Хотелось бы на твое письмо послать тебе какие-нибудь очень радостные и ласковые слова, но их у меня сейчас как раз нет или мало. Написал и думаю: «Разве может быть в душе для любимой когда-нибудь мало ласки?» — это не то, но я сейчас озабочен, ибо думаю о приезде в Россию, а когда думаю об этом, именно самый приезд не могу увидеть умственным взглядом. Думаю и ничего придумать не могу. Знаю только, что нужно приехать весной, пока еще столицы обе не совсем замерзли, иначе я лето приму не только как радость, но и как затон. Хорошо и в затоне, но лучше полная воля. Знаю еще, что я совпадаю с тобой в желании, чтоб у меня были с тобой и Еленой две раздельные жизни, но как устроится, не знаю. Конечно, Елене хотелось бы всегда жить в том городе, где буду жить я, хотя бы в самых неудобных условиях, но, раз я выразил твердое желание, чтоб эта раздельность была, она примет жизнь в другом городе, примет жизнь в Петербурге, где, может быть, будет с ней жить и Рондинелля, но вынесет ли петербургский климат Миррочка, это весьма сомнительно. А если нет? Тут я ничего более не знаю. Если нет, ей нужно жить в Париже, или в Италии, или на Кавказе, или в Крыму, — я ничего в этих вещах не знаю и не понимаю. Другой вопрос — вопрос о побывках. Конечно, если я буду с тобой жить в Москве, как мы, конечно, будем, я буду жить именно с тобой, с Еленой же буду жить в Петербурге или в другом городе. Но у Елены в Москве мать и брат, побывки, которые не будут врываться в мою с тобой жизнь, неизбежны и бояться их не имеет смысла, думаю я, ибо мои чувства с твоими в основном вопросе совпадают. Ведь так, Катя?
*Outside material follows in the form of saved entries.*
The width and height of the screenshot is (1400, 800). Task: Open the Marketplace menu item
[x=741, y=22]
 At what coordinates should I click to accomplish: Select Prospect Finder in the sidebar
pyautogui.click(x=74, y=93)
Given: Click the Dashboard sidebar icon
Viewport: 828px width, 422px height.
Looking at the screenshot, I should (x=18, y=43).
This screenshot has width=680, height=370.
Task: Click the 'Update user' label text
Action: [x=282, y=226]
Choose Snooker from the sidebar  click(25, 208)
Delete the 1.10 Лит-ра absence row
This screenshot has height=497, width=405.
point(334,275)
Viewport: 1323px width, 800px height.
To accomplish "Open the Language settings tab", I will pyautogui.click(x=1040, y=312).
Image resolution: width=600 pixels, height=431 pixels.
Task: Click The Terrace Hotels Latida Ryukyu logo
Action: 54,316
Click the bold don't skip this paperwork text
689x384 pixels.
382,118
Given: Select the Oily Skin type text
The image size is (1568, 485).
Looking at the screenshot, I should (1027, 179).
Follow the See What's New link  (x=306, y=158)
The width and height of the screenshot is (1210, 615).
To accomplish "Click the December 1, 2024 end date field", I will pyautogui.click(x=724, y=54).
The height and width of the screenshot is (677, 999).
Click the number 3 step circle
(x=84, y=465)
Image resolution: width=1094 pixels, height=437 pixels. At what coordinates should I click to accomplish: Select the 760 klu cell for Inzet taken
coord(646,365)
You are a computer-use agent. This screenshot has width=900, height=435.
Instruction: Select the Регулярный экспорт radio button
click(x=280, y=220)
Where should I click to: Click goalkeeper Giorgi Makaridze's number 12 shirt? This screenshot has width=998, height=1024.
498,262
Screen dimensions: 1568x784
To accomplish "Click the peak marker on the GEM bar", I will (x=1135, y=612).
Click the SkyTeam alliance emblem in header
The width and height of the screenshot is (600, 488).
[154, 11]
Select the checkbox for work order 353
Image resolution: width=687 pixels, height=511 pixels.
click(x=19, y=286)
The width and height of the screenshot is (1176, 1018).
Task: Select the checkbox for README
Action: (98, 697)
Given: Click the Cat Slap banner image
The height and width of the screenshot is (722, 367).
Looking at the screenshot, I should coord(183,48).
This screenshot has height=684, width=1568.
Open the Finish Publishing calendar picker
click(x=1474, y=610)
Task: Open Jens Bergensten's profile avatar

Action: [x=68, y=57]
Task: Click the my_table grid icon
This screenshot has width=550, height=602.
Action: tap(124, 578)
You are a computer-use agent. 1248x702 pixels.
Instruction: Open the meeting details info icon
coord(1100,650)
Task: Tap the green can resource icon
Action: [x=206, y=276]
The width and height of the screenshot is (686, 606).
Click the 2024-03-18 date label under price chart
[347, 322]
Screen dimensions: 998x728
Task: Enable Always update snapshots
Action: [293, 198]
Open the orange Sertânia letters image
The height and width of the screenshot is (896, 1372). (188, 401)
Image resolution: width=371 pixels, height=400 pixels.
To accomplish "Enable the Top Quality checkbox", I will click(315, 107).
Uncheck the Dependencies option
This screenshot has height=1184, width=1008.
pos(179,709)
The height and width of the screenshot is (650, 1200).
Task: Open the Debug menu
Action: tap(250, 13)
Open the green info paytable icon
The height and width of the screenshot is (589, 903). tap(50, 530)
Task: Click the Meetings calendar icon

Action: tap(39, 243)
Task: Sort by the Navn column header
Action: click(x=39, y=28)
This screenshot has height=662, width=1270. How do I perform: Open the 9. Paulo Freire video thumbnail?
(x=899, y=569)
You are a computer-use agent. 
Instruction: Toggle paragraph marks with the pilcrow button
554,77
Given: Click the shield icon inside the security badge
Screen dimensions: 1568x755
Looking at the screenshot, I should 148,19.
Я не говорю ничего о третьей моей жизни, о Нюше, ибо она не вносит в мое существование никаких больных осложнений, а входит лишь как радость.
Катя, я говорю о части мыслей, которые проходят во мне. Но мне трудно обо всем этом говорить на бумаге. Я хочу жить с тобой в Москве и хочу быть летом с тобой, Нюшей и Таней в деревне, и с Александрой Алексеевной, конечно, если ты этого хочешь и если это уже устроено, я к ней ничего не чувствую, кроме любви и уважения. Мне, однако, страшно думать, что парижская жизнь наша как будто всем этим осуждена. Я ведь не знаю, что произойдет и во мне, и во всех нас, кровно в том заинтересованных, когда мы проживем год в России, а ты уже два года. Я хочу прожить не менее года в России, чтоб видеть снег, зиму и чтоб видеть много-много русских людей. Но, в конце концов, и Нюша, и Елена поедут в Россию лишь из-за меня, она их только ужасает, а Париж им бесконечно мил. И ты, Катя, о Париже скучаешь, хоть не говоришь, а соскучишься потом и очень. Как быть с этим всем? Это тоже мысли, которые я тебе привожу как мысли, а не как решения. Один или со всеми вами, но в России я пожить хочу и должен. Как же все это выйдет, не знаю, робко беспомощен что-нибудь утверждать и устраивать. Внешне и не хочу ничего устраивать, ибо я завишу от издателей, которых у меня нет или почти нет. Все ж полагаю, что мы можем все вместе устроить что-то красивое и достойное, раз все мы, хоть по-разному, любим и движимы любовью. Катя, это так.